0

I have been working on this dataset for a while now trying to plot some coordinates on a simple map of the US to create a density map. I easily created the map in Tableau, but I want to be able to make a similar map in Python. The following picture is the end-goal made in Tableau:

Density Map

Below is what I have coded so far.

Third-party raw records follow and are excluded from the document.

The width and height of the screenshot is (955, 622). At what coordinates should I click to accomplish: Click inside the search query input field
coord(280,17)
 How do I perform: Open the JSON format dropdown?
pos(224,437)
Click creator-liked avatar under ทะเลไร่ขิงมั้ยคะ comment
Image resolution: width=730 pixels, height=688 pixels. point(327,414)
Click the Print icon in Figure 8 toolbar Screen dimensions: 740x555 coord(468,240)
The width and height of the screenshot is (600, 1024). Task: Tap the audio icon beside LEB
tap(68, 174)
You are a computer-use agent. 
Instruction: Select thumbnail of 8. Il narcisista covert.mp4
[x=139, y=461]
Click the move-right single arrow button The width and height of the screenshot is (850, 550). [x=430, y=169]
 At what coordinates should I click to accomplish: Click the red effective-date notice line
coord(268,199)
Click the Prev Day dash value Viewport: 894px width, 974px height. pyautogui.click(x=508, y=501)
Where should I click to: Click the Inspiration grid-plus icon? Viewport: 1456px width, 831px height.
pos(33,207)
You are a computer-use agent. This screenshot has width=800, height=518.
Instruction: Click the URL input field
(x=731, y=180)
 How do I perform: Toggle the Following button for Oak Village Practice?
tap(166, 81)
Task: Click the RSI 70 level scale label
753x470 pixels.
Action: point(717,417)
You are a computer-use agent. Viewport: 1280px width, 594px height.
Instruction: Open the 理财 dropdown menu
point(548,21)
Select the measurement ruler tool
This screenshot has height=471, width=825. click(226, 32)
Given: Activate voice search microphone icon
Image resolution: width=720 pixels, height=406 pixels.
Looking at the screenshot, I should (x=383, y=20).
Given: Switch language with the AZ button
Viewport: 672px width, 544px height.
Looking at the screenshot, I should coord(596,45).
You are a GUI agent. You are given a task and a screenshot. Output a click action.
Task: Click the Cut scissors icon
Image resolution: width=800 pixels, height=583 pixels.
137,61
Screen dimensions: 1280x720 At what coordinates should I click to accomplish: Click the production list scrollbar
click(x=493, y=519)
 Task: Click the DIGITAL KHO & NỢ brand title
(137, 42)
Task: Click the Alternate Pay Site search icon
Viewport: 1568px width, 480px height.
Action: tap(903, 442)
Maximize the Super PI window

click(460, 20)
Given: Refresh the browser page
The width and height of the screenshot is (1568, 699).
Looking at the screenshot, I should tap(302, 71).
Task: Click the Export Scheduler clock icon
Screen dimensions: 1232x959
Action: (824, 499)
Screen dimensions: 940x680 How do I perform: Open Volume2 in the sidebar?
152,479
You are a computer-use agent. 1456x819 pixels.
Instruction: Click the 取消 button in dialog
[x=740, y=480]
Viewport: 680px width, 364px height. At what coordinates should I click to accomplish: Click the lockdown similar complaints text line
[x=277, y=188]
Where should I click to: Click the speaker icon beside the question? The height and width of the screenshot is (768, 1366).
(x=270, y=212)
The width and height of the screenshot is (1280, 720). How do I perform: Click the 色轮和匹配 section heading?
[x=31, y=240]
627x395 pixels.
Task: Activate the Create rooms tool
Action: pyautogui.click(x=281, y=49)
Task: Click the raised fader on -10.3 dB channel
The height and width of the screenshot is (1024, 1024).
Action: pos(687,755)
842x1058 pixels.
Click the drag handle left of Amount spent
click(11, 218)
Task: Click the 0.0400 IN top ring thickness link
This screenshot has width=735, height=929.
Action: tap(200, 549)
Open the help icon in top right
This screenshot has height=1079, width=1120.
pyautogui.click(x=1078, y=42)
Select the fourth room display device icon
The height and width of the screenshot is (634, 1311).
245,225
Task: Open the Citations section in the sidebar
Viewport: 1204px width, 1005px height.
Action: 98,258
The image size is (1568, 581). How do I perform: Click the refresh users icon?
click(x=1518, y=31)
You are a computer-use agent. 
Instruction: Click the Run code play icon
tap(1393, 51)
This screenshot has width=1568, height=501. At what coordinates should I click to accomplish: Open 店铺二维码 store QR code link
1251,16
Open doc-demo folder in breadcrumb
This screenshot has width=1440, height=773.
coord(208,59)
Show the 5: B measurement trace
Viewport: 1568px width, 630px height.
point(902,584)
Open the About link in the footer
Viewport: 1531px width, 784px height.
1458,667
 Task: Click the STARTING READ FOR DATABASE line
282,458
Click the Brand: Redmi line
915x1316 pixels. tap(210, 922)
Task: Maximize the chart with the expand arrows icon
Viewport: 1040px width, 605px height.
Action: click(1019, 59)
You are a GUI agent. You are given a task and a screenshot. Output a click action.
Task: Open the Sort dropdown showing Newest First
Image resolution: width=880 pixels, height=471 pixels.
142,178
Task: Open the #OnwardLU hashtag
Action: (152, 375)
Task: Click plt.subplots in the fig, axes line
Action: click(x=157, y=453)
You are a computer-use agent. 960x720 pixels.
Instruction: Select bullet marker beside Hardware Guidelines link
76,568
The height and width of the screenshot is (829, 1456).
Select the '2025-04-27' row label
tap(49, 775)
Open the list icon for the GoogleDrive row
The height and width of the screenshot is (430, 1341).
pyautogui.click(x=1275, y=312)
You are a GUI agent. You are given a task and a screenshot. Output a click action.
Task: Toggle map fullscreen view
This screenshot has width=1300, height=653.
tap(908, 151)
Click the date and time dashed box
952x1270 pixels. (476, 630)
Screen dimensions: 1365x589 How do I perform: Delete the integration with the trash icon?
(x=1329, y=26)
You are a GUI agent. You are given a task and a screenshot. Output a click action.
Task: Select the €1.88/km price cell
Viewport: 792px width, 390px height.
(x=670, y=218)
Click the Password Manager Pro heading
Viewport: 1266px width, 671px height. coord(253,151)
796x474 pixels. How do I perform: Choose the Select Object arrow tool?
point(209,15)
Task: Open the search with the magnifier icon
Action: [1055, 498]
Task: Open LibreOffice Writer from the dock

I believe I have gotten around needing to mask this dataset as I have stripped out everything but the contiguous US, but I would like to know how to create a mask in the future to save time and have more options.

import pandas as pd
import matplotlib.pyplot as plt
import numpy as np
from datetime import timedelta, date
import matplotlib
from pandas import Series, DataFrame

import geopandas as gpd
from geopandas import GeoDataFrame
from shapely.geometry import Point, mapping
from rasterio import mask as msk
import fiona

# import data
df = pd.read_csv('./Data/complete.csv', on_bad_lines='skip') # csv had some bad data, had to skip

df = df.drop('Unnamed: 11', axis=1)

# remove Canadian provinces (and nulls) using list of states (including DC)
# remove AK and HI since only plotting contiguous US
list_of_states = ['AL', 'AR', 'AZ', 'CA', 'CO', 'CT', 'DC', 'DE', 'FL', 'GA',
           'IA', 'ID', 'IL', 'IN', 'KS', 'KY', 'LA', 'MA', 'MD', 'ME',
           'MI', 'MN', 'MO', 'MS', 'MT', 'NC', 'ND', 'NE', 'NH', 'NJ', 'NM',
           'NV', 'NY', 'OH', 'OK', 'OR', 'PA', 'RI', 'SC', 'SD', 'TN', 'TX',
           'UT', 'VA', 'VT', 'WA', 'WI', 'WV', 'WY']
    
df['state'] = df['state'].str.upper() # convert column to uppercase
df = df[df['state'].isin(list_of_states)]
df = df[df['country'].isin(['us'])]

# clean the data
# remove values that contain '/' and 'q'
df = df.drop(df[df.latitude.str.contains(r'[/q]')].index)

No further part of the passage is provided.